- Work item
Copy out the lines of the material that include the string "Expand".
::: Available records :::
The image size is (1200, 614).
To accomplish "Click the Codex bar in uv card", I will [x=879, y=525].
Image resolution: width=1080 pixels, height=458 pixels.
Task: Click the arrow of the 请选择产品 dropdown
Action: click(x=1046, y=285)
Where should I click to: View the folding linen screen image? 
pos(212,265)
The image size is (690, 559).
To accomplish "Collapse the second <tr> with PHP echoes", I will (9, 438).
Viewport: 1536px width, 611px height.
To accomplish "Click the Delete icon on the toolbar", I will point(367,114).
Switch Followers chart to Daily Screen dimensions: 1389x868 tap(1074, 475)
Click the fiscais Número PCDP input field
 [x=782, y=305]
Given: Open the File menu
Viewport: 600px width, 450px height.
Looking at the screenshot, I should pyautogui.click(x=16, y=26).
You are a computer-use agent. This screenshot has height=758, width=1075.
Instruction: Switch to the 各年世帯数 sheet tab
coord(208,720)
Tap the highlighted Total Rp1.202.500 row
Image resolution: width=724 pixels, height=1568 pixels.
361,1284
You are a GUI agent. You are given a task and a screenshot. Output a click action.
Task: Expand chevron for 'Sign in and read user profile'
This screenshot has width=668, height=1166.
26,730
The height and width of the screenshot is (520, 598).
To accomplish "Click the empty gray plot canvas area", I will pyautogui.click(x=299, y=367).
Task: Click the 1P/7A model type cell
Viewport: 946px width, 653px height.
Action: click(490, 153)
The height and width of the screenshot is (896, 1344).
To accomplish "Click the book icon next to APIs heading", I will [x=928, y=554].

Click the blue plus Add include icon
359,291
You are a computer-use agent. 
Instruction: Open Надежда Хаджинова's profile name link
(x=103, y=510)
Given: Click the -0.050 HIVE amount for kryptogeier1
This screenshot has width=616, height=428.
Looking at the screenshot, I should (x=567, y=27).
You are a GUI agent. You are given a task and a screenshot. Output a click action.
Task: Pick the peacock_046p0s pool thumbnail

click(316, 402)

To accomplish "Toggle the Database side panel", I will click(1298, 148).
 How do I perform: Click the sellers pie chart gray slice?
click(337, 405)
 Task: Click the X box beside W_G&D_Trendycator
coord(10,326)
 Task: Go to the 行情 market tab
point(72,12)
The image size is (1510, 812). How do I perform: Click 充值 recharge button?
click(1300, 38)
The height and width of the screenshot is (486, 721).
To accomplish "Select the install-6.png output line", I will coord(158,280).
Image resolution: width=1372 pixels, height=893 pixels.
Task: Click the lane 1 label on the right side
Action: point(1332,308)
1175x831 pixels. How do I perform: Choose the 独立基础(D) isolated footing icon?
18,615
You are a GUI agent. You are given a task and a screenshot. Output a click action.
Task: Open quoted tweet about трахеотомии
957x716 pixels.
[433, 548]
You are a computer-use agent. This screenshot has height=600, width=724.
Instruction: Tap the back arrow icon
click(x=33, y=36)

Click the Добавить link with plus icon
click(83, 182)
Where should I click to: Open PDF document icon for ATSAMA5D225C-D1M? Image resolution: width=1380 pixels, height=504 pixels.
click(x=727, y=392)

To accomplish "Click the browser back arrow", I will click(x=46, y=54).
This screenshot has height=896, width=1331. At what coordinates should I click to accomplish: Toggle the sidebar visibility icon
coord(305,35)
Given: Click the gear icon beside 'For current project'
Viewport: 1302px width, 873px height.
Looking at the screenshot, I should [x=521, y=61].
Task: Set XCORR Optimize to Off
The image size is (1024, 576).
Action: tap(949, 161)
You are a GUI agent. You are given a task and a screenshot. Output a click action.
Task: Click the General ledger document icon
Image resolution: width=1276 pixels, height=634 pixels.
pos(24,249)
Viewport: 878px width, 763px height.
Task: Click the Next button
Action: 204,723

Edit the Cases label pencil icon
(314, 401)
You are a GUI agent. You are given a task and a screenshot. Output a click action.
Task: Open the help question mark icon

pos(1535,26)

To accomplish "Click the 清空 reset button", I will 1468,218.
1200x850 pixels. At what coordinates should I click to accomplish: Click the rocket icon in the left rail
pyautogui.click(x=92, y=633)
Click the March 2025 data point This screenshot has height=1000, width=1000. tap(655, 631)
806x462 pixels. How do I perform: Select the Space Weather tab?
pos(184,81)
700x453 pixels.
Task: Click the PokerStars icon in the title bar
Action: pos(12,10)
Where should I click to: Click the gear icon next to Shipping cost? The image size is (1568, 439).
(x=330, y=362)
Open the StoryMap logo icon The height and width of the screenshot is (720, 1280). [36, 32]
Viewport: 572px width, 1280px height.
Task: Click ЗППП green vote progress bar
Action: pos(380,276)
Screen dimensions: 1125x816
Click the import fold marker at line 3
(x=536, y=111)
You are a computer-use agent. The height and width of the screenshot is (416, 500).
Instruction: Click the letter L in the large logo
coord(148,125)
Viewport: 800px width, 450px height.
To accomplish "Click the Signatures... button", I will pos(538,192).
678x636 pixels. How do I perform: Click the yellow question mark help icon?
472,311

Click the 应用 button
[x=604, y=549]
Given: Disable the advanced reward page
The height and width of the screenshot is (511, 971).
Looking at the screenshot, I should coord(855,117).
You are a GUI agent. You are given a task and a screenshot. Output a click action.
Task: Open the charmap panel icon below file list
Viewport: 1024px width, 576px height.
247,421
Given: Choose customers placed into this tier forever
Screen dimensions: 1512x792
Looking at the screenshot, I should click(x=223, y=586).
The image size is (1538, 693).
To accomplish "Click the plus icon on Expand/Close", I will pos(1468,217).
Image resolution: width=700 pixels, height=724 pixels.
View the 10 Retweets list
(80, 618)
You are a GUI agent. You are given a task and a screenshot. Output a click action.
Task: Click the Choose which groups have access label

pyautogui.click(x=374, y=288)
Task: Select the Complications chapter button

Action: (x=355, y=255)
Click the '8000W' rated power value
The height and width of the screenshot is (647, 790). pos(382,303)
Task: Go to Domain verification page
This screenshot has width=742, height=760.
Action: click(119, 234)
:::
- Expected output
Task: Expand chevron for 'Sign in and read user profile'
To accomplish "Click the plus icon on Expand/Close", I will pos(1468,217).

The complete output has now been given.